While he was still active in the 1960s–building geodesic domes and spearheading education on global resource allocation–most of us post-baby boomers don’t know much about this man who cared so deeply about helping this planet and the people on it.
Fuller’s Dymaxion line of inventions, including aluminum, portable houses and 3-wheeled, energy-efficient cars, as well as a distortion-free world map and even enclosed, floating cities, all represented unmatched creative thinking and environmental foresight.
Bucky embodied innovation in two key ways:
1. As a comprehensivist with a broad range of skills and interests, able to combine ideas and domains in new ways. (Flexibility competency of creativity)
2. As a person so passionate about helping the world, he followed his unique vision despite naysayers and skeptics. (Originality competency of creativity)
Frankly, Bucky wasn’t always easy to understand, and often made up words to describe ideas and products never before seen. This 21-line explanation (below) I snapped from an old exhibit catalogue reflected how his mind was able to turn on like a faucet (Fluency competency of creativity); it’s all one sentence! You’ll have to visit the exhibit to see if you can make sense of it, which isn’t easy.

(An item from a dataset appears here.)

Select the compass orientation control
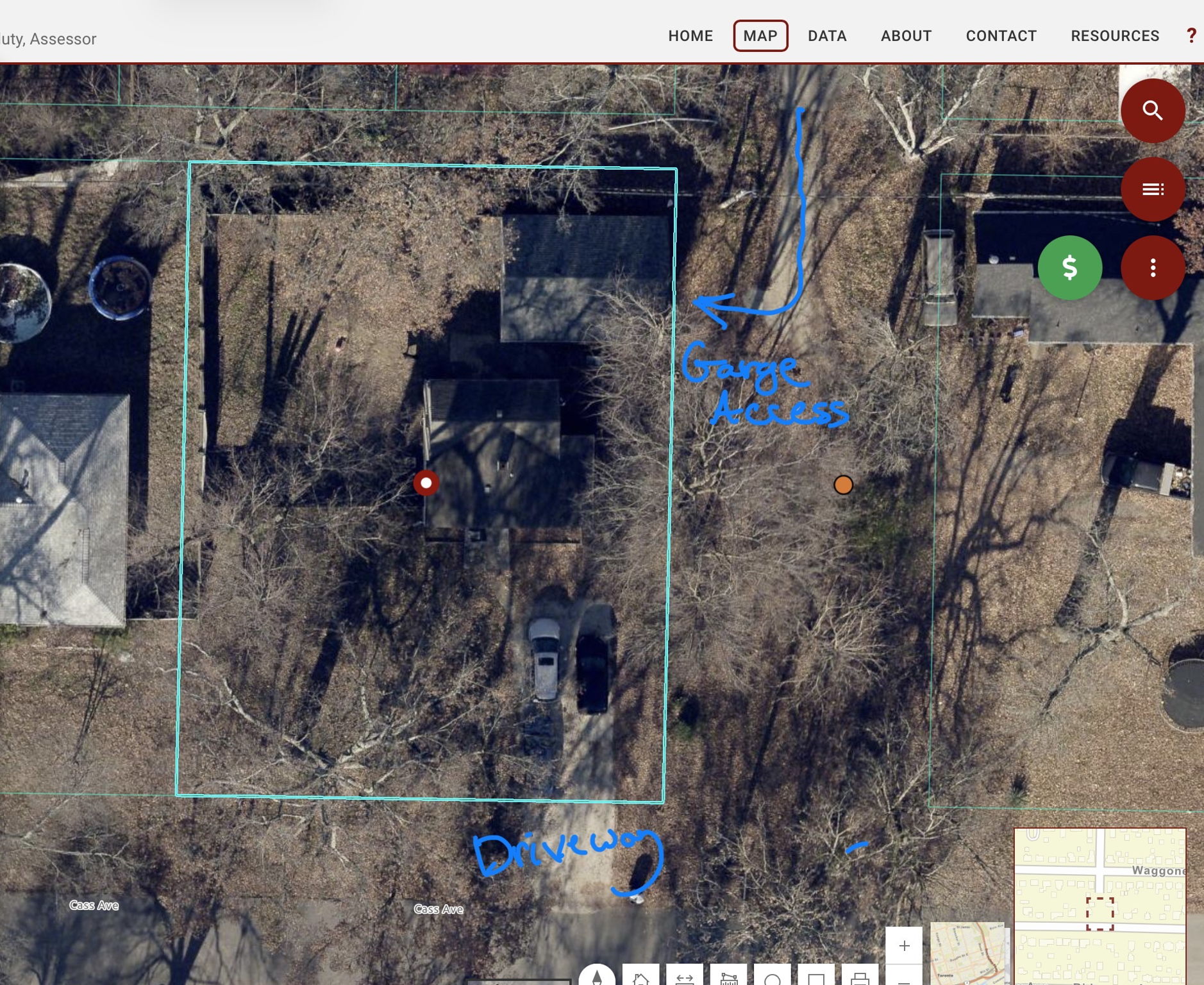 click(599, 977)
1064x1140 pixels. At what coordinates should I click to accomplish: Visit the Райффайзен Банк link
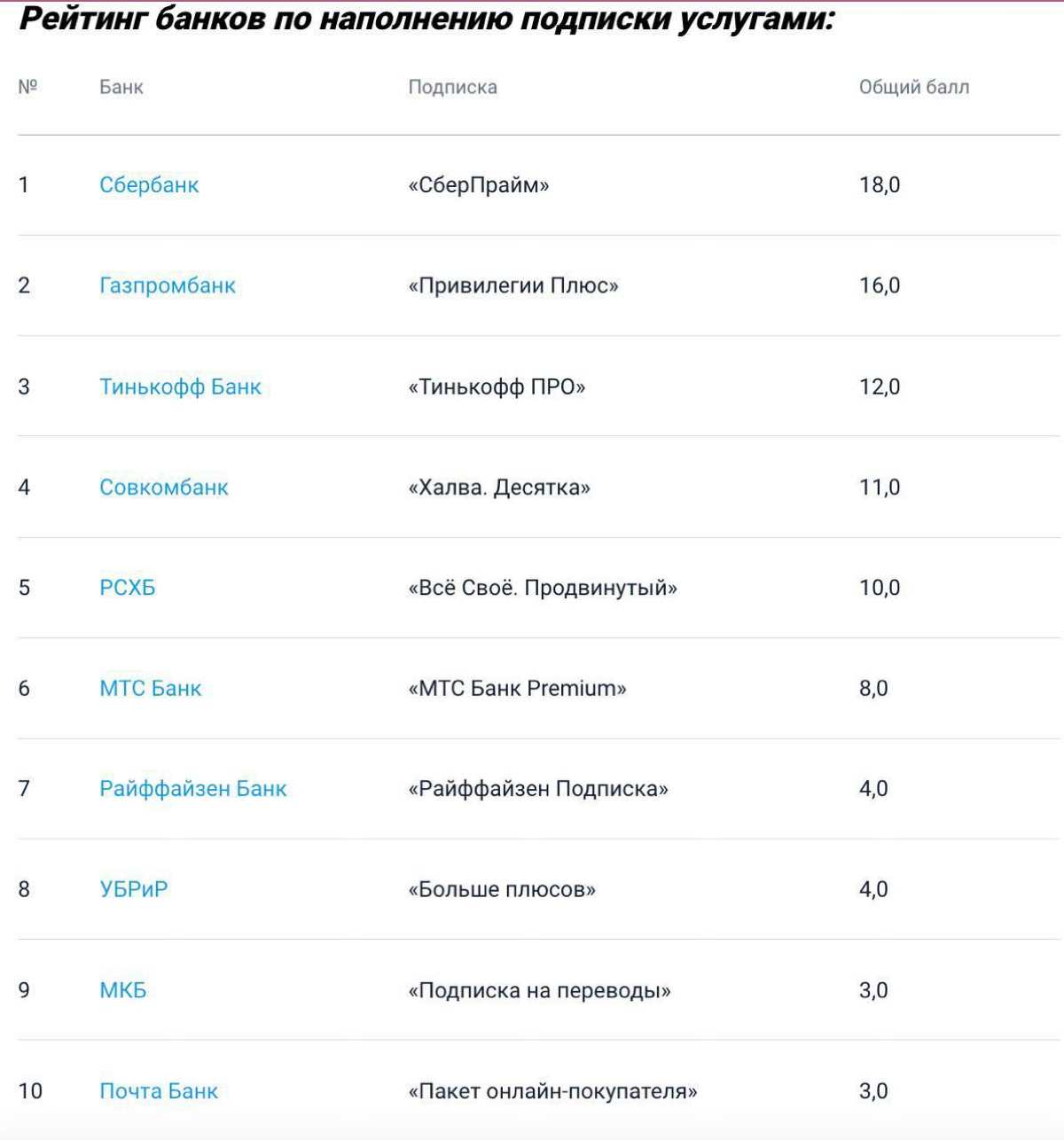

Nevertheless, Bucky somehow was able to translate his visionary ideas in ways that spoke to wide audiences and people with means and influence. Even though few of his prototypes led to commercialization or popular use today (though watch out for a future revival) he, like his more practical inventor/comprehensivist forebear Edison, was able to garner financial and commercial support from investors and companies, including Ford for his Dymaxion car, that in part empowered him to be so prolific and well known.
Clearly Bucky was a one-of-a-kind mind. He should be studied and celebrated. But I wonder: How likely would his futurist ideas (they are pretty outlandish even 50 years later) be supported and funded today? Would Bucky’s truly exceptional persuasive personality and perserverance be enough for him to have accomplished and experimented as deeply as he did? Or would he be ignored by investors, pilloried by snarky journalists and cocooned as an under-funded and under-appreciated academic?
Listen to MCA podcasts about Buckminster Fuller and the current exhibit.
One, of many, issues that arise when studying Bucky’s work/writings is that you get Bucky all-at-once; a full blast of the man because he never functioned in any other way. Reading Bucky wasn’t necessarily an aid to understanding Bucky. That said, he never intentionally tried to be misunderstood. I think he was confident that when people rose to the admirable level of ‘checking the premises’ of their thinking process and discarding those that didn’t match the facts, that they’d see the points he was making. Thankfully, someone did take the time to help interpret Bucky; that book is “A Fuller Explanation”, written about the time of Fuller’s death in 1983.